Repeat every entry exactly as it appears.

→ The records
+++

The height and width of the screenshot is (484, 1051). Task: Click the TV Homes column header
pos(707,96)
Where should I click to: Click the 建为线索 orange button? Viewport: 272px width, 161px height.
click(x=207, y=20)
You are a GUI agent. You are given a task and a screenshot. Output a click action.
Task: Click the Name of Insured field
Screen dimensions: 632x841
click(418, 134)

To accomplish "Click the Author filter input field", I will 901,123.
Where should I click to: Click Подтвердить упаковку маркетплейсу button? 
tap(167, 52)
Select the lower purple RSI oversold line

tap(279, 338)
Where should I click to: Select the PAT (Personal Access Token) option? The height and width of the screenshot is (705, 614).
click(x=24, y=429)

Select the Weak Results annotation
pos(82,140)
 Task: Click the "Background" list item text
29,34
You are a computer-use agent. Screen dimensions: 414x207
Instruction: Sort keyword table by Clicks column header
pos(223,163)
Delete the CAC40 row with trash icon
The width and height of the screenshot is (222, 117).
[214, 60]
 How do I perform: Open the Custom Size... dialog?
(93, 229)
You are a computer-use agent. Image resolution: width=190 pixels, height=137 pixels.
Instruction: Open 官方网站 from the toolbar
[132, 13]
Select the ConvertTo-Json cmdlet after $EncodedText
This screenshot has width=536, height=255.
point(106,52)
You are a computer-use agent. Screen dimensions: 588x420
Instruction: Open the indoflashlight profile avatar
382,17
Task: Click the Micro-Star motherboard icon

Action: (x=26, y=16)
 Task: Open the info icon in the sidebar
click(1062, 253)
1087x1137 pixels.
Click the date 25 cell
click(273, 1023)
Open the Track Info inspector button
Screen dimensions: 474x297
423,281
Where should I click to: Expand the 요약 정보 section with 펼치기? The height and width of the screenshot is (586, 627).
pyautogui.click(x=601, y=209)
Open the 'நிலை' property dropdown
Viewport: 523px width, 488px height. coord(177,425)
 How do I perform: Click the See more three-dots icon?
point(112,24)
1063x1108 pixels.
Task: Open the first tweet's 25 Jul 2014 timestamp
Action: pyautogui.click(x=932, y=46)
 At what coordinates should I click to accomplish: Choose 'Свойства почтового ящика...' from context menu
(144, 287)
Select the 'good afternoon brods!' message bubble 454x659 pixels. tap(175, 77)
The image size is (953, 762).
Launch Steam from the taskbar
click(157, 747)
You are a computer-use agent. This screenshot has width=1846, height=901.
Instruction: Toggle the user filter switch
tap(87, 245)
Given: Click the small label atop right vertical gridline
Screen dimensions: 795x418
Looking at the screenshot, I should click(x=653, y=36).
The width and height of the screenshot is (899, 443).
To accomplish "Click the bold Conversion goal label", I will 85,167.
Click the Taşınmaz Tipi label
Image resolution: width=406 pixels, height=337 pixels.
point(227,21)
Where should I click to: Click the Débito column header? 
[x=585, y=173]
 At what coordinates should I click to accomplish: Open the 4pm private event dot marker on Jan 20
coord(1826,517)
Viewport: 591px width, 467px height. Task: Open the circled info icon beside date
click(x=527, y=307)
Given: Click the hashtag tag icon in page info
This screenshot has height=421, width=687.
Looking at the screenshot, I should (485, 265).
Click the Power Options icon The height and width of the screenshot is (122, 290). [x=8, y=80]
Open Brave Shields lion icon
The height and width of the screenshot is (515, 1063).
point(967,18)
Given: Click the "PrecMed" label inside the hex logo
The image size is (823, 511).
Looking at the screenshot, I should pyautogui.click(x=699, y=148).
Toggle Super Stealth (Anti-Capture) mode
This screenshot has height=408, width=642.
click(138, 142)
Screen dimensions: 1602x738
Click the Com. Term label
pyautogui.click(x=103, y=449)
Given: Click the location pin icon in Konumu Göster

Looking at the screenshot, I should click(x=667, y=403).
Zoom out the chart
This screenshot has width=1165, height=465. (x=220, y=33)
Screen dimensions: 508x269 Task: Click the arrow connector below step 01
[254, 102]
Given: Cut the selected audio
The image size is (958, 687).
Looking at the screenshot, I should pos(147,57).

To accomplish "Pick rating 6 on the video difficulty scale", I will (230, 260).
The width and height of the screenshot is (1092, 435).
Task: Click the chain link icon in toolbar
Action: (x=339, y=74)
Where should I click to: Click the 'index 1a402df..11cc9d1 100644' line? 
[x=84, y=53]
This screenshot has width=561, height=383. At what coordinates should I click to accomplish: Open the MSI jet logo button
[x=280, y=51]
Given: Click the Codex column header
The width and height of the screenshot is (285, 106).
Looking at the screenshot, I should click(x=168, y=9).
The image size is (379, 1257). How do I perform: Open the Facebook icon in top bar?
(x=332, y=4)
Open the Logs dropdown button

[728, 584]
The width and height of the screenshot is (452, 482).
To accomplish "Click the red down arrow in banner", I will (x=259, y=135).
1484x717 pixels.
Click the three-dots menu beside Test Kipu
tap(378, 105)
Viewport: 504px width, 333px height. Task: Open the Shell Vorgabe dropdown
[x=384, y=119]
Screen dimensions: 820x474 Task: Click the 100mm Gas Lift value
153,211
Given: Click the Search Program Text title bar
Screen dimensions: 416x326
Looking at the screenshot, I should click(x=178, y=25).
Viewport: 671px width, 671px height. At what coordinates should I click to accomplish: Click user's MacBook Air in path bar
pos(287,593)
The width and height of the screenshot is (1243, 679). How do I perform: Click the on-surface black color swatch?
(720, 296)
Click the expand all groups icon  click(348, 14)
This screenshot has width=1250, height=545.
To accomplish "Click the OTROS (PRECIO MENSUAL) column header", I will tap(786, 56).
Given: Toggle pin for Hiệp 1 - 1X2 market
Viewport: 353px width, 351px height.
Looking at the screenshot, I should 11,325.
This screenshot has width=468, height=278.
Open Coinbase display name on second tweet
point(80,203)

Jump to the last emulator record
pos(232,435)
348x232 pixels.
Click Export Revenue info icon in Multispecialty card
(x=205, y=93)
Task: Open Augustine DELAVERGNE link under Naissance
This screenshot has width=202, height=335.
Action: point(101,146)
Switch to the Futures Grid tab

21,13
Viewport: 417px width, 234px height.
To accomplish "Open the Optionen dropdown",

+++

→ Exercise response
The height and width of the screenshot is (484, 1051). Task: Click the TV Homes column header
pos(707,96)
Where should I click to: Click the 建为线索 orange button? Viewport: 272px width, 161px height.
click(x=207, y=20)
You are a GUI agent. You are given a task and a screenshot. Output a click action.
Task: Click the Name of Insured field
Screen dimensions: 632x841
click(418, 134)

To accomplish "Click the Author filter input field", I will 901,123.
Where should I click to: Click Подтвердить упаковку маркетплейсу button? 
tap(167, 52)
Select the lower purple RSI oversold line

tap(279, 338)
Where should I click to: Select the PAT (Personal Access Token) option? The height and width of the screenshot is (705, 614).
click(x=24, y=429)

Select the Weak Results annotation
pos(82,140)
 Task: Click the "Background" list item text
29,34
You are a computer-use agent. Screen dimensions: 414x207
Instruction: Sort keyword table by Clicks column header
pos(223,163)
Delete the CAC40 row with trash icon
The width and height of the screenshot is (222, 117).
[214, 60]
 How do I perform: Open the Custom Size... dialog?
(93, 229)
You are a computer-use agent. Image resolution: width=190 pixels, height=137 pixels.
Instruction: Open 官方网站 from the toolbar
[132, 13]
Select the ConvertTo-Json cmdlet after $EncodedText
This screenshot has width=536, height=255.
point(106,52)
You are a computer-use agent. Screen dimensions: 588x420
Instruction: Open the indoflashlight profile avatar
382,17
Task: Click the Micro-Star motherboard icon

Action: (x=26, y=16)
 Task: Open the info icon in the sidebar
click(1062, 253)
1087x1137 pixels.
Click the date 25 cell
click(273, 1023)
Open the Track Info inspector button
Screen dimensions: 474x297
423,281
Where should I click to: Expand the 요약 정보 section with 펼치기? The height and width of the screenshot is (586, 627).
pyautogui.click(x=601, y=209)
Open the 'நிலை' property dropdown
Viewport: 523px width, 488px height. coord(177,425)
 How do I perform: Click the See more three-dots icon?
point(112,24)
1063x1108 pixels.
Task: Open the first tweet's 25 Jul 2014 timestamp
Action: pyautogui.click(x=932, y=46)
 At what coordinates should I click to accomplish: Choose 'Свойства почтового ящика...' from context menu
(144, 287)
Select the 'good afternoon brods!' message bubble 454x659 pixels. tap(175, 77)
The image size is (953, 762).
Launch Steam from the taskbar
click(157, 747)
You are a computer-use agent. This screenshot has width=1846, height=901.
Instruction: Toggle the user filter switch
tap(87, 245)
Given: Click the small label atop right vertical gridline
Screen dimensions: 795x418
Looking at the screenshot, I should click(x=653, y=36).
The width and height of the screenshot is (899, 443).
To accomplish "Click the bold Conversion goal label", I will 85,167.
Click the Taşınmaz Tipi label
Image resolution: width=406 pixels, height=337 pixels.
point(227,21)
Where should I click to: Click the Débito column header? 
[x=585, y=173]
 At what coordinates should I click to accomplish: Open the 4pm private event dot marker on Jan 20
coord(1826,517)
Viewport: 591px width, 467px height. Task: Open the circled info icon beside date
click(x=527, y=307)
Given: Click the hashtag tag icon in page info
This screenshot has height=421, width=687.
Looking at the screenshot, I should (485, 265).
Click the Power Options icon The height and width of the screenshot is (122, 290). [x=8, y=80]
Open Brave Shields lion icon
The height and width of the screenshot is (515, 1063).
point(967,18)
Given: Click the "PrecMed" label inside the hex logo
The image size is (823, 511).
Looking at the screenshot, I should pyautogui.click(x=699, y=148).
Toggle Super Stealth (Anti-Capture) mode
This screenshot has height=408, width=642.
click(138, 142)
Screen dimensions: 1602x738
Click the Com. Term label
pyautogui.click(x=103, y=449)
Given: Click the location pin icon in Konumu Göster

Looking at the screenshot, I should click(x=667, y=403).
Zoom out the chart
This screenshot has width=1165, height=465. (x=220, y=33)
Screen dimensions: 508x269 Task: Click the arrow connector below step 01
[254, 102]
Given: Cut the selected audio
The image size is (958, 687).
Looking at the screenshot, I should pos(147,57).

To accomplish "Pick rating 6 on the video difficulty scale", I will (230, 260).
The width and height of the screenshot is (1092, 435).
Task: Click the chain link icon in toolbar
Action: (x=339, y=74)
Where should I click to: Click the 'index 1a402df..11cc9d1 100644' line? 
[x=84, y=53]
This screenshot has width=561, height=383. At what coordinates should I click to accomplish: Open the MSI jet logo button
[x=280, y=51]
Given: Click the Codex column header
The width and height of the screenshot is (285, 106).
Looking at the screenshot, I should click(x=168, y=9).
The image size is (379, 1257). How do I perform: Open the Facebook icon in top bar?
(x=332, y=4)
Open the Logs dropdown button

[728, 584]
The width and height of the screenshot is (452, 482).
To accomplish "Click the red down arrow in banner", I will (x=259, y=135).
1484x717 pixels.
Click the three-dots menu beside Test Kipu
tap(378, 105)
Viewport: 504px width, 333px height. Task: Open the Shell Vorgabe dropdown
[x=384, y=119]
Screen dimensions: 820x474 Task: Click the 100mm Gas Lift value
153,211
Given: Click the Search Program Text title bar
Screen dimensions: 416x326
Looking at the screenshot, I should click(x=178, y=25).
Viewport: 671px width, 671px height. At what coordinates should I click to accomplish: Click user's MacBook Air in path bar
pos(287,593)
The width and height of the screenshot is (1243, 679). How do I perform: Click the on-surface black color swatch?
(720, 296)
Click the expand all groups icon  click(348, 14)
This screenshot has width=1250, height=545.
To accomplish "Click the OTROS (PRECIO MENSUAL) column header", I will tap(786, 56).
Given: Toggle pin for Hiệp 1 - 1X2 market
Viewport: 353px width, 351px height.
Looking at the screenshot, I should 11,325.
This screenshot has width=468, height=278.
Open Coinbase display name on second tweet
point(80,203)

Jump to the last emulator record
pos(232,435)
348x232 pixels.
Click Export Revenue info icon in Multispecialty card
(x=205, y=93)
Task: Open Augustine DELAVERGNE link under Naissance
This screenshot has width=202, height=335.
Action: point(101,146)
Switch to the Futures Grid tab

21,13
Viewport: 417px width, 234px height.
To accomplish "Open the Optionen dropdown",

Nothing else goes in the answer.